Genet is obviously dissatisfied with the impasse of Les Bonnes. Now he panics to the extent of questioning the possiblilty of a way out of his predicament. In Le Balcon he reasons in the following way. Granted that the basic issue is one of retaining the initiative over the Other, is it not true that, even as I struggle with my opponent, I am in fact reliant on his being there? Solitude, if it is attainable, means complete autonomy. But there can be no autonomy in the relation of the Look since, even if I escape being object and objectify the Other instead, I cannot be a dominant subject without the existence of a corresponding object. The very struggle against the Other suggests that he is necessary, that I need him even as he needs me. This in turn suggests something more disquieting, that each side exists only in the other, that I am only in so far as I relate to the Other and that he is only as related to me, in short, that to be is to act out a part. Now the struggle of subject and object takes on the appearance of a ghostly duel, a battle of roles, each entirely dependent for its existence on a complementary opposite, a mirror. Thus I play the role of object made possible by the Other who plays the role of subject made possible by me—and so on, ad infinitum. The struggle for solitude has degenerated to a play of shadows, a giuoco delle parti. No real victory or defeat is possible because the rules of the game require two players. (pp. 57–8)

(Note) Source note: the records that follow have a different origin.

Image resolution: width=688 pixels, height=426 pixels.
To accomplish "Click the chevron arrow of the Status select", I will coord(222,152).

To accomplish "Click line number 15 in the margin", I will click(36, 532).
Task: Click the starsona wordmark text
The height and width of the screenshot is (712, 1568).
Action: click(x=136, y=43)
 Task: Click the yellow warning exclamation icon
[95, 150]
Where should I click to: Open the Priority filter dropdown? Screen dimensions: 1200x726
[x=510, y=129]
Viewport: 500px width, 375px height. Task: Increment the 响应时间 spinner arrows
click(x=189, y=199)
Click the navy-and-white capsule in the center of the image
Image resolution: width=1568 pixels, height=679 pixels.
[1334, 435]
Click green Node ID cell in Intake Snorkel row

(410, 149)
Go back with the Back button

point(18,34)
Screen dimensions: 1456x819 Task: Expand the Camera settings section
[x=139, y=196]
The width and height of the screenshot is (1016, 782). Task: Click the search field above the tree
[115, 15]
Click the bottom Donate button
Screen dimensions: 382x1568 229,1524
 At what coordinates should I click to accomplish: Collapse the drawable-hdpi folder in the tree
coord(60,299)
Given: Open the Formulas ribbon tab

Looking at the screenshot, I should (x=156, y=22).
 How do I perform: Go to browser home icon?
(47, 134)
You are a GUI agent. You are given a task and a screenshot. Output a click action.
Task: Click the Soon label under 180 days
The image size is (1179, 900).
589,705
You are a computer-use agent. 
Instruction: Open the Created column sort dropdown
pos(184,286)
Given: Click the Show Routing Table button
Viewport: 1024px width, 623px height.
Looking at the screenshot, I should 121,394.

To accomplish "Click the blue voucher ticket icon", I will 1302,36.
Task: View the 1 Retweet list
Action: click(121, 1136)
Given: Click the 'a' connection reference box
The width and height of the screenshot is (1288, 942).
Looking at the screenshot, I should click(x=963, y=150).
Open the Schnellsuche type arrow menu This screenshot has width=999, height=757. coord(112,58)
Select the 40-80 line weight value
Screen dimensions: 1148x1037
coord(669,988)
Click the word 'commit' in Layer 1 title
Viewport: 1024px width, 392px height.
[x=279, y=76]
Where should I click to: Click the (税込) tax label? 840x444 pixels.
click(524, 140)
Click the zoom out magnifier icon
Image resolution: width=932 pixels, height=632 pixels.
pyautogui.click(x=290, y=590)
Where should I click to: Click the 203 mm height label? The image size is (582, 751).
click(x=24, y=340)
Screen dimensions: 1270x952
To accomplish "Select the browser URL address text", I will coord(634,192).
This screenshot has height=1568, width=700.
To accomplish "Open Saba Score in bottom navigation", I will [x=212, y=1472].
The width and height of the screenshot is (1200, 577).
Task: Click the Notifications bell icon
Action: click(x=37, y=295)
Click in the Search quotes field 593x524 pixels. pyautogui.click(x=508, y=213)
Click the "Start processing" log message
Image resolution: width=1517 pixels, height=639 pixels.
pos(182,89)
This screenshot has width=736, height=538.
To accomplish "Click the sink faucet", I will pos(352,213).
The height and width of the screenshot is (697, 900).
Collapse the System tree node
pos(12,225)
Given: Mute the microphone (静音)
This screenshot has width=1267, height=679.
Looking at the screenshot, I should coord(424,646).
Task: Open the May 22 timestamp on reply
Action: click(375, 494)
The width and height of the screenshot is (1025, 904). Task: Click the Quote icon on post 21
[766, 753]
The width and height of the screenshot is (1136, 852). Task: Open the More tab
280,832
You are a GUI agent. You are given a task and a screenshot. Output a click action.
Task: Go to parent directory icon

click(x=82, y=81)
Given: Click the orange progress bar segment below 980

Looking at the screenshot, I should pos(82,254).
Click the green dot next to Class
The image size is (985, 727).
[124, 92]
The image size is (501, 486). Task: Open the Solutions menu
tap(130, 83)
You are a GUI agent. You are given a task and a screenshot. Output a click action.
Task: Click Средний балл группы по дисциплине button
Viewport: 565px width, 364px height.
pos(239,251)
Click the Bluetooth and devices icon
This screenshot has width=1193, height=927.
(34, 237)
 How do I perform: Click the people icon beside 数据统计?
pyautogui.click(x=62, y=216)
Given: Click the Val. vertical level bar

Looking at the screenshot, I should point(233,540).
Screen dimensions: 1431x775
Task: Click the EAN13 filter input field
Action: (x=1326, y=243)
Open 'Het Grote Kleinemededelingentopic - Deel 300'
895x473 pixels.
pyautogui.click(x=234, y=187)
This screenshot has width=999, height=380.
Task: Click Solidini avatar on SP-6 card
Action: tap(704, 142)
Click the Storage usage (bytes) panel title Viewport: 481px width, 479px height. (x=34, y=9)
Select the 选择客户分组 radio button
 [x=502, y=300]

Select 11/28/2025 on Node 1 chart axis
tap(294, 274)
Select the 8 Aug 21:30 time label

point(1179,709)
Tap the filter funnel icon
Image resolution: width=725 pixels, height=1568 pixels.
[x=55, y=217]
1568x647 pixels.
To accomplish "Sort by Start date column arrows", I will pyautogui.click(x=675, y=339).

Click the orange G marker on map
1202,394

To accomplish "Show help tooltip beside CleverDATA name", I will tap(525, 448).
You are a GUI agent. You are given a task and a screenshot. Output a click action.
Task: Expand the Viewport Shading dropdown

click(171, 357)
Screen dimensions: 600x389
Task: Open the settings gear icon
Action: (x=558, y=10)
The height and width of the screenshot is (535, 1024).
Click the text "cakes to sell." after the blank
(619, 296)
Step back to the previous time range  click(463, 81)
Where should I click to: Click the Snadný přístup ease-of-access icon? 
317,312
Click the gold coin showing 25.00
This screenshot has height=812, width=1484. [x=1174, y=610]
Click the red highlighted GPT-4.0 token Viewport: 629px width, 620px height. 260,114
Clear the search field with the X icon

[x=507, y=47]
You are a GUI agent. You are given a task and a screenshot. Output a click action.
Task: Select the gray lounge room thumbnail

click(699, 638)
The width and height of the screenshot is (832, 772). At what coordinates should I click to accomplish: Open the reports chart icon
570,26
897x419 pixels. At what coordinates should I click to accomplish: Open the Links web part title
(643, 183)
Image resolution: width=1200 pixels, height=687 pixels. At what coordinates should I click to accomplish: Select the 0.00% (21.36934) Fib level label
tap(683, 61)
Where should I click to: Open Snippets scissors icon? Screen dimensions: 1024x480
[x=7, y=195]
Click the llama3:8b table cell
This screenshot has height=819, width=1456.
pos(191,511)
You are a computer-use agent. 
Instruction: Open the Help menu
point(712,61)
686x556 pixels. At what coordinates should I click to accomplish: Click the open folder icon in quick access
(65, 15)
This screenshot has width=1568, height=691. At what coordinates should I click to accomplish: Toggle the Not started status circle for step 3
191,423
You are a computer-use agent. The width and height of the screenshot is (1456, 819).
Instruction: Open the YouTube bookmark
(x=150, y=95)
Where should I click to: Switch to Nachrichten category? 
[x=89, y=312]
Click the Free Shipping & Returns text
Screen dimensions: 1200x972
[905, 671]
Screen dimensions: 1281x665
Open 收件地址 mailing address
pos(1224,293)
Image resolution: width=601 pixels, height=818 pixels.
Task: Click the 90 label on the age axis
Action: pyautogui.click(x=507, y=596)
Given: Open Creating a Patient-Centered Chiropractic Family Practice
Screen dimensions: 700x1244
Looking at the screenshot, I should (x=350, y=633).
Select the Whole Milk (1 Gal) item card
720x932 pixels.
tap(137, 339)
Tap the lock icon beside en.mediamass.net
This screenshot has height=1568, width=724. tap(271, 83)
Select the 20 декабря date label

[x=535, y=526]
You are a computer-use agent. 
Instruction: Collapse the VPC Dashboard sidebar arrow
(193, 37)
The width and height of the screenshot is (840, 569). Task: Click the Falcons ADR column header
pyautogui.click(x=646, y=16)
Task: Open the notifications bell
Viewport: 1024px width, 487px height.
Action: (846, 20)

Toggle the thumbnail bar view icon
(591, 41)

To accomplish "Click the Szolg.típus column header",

[In Le Balcon] Genet is ... depicting an interdependence of opposites: subject and object, that is to say, bishop and sinner, judge and thief need each other. But there is more to it than this, for mutual need suggests to Genet a mirror game in which each term of the relation is no more than a reflection, exists only by virture of the mirror.... There are no people left, only mirrors. Of course bishop, judge...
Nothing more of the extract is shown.